Coca Cola combined a television commercial with a mobile app and instant win promotion in a recent campaign. The result—the app was downloaded 390,000 times and Coke saw its brand revitalized in this Chinese city.
One likely reason behind the campaign's success was the novel "Chok" app, which worked akin to a Wii in that it turned the mobile phone into a remote controller. [video]
Users would then swing the phone when the "Chok" commercial came on. Chok, as Bizcommunity explains, is a colloquial term used by Hong Kong residents for swing. Participants were then entered into an instant-win contest with prizes that included cars, sports apparel, credit card spend value, travel coupons and movie tickets.

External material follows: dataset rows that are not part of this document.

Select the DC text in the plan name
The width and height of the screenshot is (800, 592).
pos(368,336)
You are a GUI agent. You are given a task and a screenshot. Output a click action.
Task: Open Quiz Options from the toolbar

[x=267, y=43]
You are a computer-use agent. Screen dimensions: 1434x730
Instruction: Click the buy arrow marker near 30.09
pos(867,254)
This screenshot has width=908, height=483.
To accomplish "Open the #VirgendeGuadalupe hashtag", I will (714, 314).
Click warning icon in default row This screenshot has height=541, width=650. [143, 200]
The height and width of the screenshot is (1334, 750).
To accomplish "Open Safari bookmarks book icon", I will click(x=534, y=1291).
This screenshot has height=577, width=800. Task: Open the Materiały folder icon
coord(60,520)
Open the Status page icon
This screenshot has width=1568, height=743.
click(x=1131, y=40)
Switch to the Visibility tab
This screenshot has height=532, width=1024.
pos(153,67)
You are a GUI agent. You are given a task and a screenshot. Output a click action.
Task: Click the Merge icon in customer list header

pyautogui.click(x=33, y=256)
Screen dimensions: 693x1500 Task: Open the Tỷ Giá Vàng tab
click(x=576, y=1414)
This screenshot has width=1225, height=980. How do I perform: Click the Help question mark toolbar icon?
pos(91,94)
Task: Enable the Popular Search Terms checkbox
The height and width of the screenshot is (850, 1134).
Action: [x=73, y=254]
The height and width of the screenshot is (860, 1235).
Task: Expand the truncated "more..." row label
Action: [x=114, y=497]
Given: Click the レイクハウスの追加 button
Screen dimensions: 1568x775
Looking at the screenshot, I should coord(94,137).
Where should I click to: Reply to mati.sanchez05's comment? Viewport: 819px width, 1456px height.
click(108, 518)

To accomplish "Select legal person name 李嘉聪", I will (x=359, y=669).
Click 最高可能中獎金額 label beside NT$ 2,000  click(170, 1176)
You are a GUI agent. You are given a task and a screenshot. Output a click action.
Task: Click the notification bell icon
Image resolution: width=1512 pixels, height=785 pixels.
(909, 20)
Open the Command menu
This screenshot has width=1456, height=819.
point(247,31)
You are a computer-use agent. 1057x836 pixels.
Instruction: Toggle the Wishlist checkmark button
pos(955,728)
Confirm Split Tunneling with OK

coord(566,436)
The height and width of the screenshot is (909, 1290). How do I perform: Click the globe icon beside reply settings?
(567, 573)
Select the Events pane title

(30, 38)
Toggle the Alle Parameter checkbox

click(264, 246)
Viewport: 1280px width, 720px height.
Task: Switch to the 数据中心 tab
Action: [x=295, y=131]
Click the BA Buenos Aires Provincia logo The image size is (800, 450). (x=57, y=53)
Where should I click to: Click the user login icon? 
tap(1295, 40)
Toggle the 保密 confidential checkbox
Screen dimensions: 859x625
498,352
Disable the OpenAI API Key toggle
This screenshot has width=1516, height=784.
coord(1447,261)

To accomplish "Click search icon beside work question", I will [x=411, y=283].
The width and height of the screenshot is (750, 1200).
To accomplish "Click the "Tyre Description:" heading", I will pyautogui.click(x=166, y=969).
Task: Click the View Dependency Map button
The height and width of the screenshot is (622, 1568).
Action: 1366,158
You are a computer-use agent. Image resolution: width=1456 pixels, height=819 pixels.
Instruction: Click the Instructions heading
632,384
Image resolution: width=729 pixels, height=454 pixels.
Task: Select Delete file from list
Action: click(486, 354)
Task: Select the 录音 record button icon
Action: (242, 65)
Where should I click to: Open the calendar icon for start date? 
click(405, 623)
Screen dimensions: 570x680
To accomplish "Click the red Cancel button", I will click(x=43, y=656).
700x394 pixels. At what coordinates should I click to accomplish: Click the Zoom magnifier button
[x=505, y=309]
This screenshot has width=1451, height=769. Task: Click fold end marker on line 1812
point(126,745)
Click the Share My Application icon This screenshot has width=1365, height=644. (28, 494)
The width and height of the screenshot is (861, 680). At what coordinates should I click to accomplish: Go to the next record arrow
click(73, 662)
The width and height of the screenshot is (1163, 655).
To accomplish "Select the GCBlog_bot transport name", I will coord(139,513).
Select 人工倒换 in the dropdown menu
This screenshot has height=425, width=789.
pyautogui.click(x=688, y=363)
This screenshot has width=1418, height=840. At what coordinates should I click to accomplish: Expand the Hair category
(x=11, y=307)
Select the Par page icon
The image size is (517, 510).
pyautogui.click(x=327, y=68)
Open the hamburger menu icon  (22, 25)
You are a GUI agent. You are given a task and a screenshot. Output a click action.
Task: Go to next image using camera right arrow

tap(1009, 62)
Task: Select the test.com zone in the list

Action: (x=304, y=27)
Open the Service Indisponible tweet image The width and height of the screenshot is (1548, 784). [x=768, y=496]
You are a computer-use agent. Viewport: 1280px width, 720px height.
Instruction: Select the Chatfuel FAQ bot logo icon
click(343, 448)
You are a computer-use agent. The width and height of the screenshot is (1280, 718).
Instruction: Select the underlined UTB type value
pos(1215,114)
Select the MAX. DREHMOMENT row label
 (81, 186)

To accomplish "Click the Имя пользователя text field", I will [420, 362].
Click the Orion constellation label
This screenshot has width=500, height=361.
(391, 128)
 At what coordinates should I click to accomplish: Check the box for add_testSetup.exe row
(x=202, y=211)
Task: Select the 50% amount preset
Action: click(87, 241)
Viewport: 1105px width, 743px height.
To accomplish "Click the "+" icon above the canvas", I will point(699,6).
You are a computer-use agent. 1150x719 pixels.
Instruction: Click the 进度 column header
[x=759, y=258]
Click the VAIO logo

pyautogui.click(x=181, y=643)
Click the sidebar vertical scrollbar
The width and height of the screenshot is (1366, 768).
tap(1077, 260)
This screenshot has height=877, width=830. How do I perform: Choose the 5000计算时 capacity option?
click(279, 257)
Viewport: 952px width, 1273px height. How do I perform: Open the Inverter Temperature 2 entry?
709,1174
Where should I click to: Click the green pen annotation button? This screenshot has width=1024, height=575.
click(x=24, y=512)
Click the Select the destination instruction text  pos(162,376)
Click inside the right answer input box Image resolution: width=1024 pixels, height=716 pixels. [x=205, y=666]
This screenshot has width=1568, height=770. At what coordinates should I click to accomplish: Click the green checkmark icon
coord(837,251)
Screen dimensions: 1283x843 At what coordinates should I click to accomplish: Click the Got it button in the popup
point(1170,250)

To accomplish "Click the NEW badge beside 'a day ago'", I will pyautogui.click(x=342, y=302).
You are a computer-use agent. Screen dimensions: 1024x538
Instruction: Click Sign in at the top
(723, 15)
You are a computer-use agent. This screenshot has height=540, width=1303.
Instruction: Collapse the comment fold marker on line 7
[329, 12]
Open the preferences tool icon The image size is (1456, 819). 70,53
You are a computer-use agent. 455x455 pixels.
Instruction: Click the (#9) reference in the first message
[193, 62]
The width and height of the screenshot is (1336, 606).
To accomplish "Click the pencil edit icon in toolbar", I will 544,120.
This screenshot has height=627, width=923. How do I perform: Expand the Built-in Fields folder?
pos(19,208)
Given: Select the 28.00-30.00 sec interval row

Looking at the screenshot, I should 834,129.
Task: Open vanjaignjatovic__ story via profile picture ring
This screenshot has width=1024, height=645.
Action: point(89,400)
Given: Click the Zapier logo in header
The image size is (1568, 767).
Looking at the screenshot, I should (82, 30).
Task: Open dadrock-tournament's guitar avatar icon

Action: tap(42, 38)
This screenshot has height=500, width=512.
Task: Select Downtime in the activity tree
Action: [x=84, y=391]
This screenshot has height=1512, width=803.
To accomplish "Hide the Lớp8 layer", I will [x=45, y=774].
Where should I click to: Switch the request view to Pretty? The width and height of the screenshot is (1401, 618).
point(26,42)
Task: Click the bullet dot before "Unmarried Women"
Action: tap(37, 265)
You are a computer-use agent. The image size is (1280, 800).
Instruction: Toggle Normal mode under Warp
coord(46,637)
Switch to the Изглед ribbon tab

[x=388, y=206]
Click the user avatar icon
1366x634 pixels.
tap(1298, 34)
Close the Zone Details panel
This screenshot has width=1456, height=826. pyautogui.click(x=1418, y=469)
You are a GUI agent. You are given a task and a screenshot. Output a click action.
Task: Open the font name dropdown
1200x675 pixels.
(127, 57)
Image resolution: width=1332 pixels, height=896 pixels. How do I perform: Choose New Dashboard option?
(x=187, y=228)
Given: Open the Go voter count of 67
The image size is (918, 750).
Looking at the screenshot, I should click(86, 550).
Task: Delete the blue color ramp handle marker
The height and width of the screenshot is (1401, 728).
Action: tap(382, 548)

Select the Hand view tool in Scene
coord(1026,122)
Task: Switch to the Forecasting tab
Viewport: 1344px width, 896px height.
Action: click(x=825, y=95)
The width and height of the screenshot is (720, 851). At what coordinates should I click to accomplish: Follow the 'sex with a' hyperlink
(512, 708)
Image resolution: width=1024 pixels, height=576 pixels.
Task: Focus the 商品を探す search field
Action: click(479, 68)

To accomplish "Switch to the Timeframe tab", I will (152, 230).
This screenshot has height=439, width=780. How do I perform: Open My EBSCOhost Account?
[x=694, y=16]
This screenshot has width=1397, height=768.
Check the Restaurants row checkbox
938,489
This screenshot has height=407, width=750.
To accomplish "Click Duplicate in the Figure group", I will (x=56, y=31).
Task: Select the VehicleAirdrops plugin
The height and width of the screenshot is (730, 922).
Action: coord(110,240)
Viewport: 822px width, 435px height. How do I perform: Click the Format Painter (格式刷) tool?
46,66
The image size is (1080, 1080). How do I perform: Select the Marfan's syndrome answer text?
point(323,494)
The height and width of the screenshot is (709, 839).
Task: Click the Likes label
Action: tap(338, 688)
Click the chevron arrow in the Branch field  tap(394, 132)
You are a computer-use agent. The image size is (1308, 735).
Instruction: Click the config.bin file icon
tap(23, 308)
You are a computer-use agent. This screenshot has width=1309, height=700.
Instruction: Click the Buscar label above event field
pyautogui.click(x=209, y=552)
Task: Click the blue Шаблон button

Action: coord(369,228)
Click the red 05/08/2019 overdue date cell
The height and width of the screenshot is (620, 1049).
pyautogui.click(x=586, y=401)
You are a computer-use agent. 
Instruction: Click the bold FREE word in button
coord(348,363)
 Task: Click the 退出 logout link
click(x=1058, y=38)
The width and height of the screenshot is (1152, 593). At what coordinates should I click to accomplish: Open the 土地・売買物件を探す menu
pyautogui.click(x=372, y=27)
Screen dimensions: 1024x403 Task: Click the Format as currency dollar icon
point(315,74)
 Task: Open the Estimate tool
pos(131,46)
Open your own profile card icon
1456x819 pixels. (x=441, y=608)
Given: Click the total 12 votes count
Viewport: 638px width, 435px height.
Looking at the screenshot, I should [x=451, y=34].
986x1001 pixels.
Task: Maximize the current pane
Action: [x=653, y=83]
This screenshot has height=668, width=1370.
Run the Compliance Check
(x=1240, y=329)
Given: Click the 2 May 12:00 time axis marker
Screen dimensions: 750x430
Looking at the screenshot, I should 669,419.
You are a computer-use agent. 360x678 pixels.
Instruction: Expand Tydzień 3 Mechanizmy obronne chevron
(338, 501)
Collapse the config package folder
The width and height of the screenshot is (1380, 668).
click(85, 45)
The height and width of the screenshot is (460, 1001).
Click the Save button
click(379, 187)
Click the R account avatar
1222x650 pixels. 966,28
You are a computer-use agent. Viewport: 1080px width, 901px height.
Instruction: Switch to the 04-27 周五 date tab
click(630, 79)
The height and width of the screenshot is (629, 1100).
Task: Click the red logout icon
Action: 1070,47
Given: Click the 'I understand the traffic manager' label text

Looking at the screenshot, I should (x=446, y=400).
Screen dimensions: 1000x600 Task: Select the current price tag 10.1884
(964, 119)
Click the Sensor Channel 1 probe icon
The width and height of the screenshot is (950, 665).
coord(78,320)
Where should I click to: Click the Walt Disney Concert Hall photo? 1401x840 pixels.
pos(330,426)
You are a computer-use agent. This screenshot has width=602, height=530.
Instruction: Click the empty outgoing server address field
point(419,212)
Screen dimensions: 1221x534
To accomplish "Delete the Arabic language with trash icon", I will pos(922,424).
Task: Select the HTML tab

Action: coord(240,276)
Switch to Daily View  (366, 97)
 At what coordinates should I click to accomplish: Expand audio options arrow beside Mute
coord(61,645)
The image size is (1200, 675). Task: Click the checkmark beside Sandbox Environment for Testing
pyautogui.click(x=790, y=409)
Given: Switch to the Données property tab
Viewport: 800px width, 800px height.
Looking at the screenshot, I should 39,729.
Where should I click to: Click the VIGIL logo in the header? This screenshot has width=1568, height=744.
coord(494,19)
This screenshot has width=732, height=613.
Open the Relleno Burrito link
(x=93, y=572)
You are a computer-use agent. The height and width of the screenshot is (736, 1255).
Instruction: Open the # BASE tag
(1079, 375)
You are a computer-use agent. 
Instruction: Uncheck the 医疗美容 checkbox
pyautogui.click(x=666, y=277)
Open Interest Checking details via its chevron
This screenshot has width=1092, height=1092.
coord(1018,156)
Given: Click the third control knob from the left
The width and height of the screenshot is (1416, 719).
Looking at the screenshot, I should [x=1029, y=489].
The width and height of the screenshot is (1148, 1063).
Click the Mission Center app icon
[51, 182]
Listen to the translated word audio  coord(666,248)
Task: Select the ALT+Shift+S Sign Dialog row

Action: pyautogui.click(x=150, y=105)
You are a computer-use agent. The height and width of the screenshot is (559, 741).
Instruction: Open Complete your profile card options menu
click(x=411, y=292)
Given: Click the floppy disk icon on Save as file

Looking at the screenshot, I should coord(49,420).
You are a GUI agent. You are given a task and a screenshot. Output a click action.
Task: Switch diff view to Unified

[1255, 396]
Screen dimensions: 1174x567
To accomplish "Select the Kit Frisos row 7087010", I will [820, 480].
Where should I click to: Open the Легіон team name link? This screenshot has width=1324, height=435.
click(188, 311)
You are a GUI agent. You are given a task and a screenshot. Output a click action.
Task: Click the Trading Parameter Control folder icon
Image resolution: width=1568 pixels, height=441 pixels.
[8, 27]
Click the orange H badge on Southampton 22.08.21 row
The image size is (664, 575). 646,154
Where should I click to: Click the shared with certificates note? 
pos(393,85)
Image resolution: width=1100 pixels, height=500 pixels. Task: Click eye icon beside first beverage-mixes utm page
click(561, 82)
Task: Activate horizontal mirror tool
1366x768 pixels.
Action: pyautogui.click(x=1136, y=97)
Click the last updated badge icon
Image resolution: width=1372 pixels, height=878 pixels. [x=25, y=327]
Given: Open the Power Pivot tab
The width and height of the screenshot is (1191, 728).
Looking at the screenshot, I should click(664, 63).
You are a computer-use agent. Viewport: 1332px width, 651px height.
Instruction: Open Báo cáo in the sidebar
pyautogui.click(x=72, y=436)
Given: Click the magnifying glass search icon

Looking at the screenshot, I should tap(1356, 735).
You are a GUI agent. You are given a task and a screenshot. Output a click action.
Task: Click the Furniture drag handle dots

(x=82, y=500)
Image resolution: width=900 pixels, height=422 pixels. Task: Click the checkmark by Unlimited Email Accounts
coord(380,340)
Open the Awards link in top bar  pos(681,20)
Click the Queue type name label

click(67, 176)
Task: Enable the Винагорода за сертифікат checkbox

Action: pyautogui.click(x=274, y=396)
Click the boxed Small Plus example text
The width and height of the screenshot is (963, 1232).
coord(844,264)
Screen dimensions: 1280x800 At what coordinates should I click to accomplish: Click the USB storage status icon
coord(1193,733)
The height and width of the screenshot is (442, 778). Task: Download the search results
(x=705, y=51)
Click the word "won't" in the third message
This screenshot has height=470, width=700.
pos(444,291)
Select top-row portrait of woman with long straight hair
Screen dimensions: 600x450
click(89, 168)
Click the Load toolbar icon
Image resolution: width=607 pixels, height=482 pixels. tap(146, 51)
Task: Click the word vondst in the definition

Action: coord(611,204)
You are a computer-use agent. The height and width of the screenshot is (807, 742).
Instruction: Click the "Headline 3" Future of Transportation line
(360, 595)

What Coca Cola is doing is virtually collecting bottle caps, Julie Ask writes in a Forrester blog. "The audio signal from the commercial triggers the application and syncs the user's motion with the video. The accelerometer is used to assess the quality of the motion of the user's mobile phone—the device that is used to catch the bottle tops virtually."
Games Too
Such deployments have been used in mobile games and apps. Last year London-based mobile game developer 1337bit got the ball rolling, so to speak, with an iPhone game called Eggs Eggs Eggs. It is a riff on a game played in Eastern Europe called egg tapping or egg jousting where people tap decorated hard boiled egg against the eggs of other players. In the iPhone version, a player would choose a virtual egg and "swing" it via the iPhone's accelerometer.
The Case for E-Commerce
There are other possible deployments for this mix of technology besides games and marketing, Forrester’s Ask points out in her post: "What if it could be applied to putting items seen on TV into a virtual shopping cart and then taken directly into a purchase path on the phone?"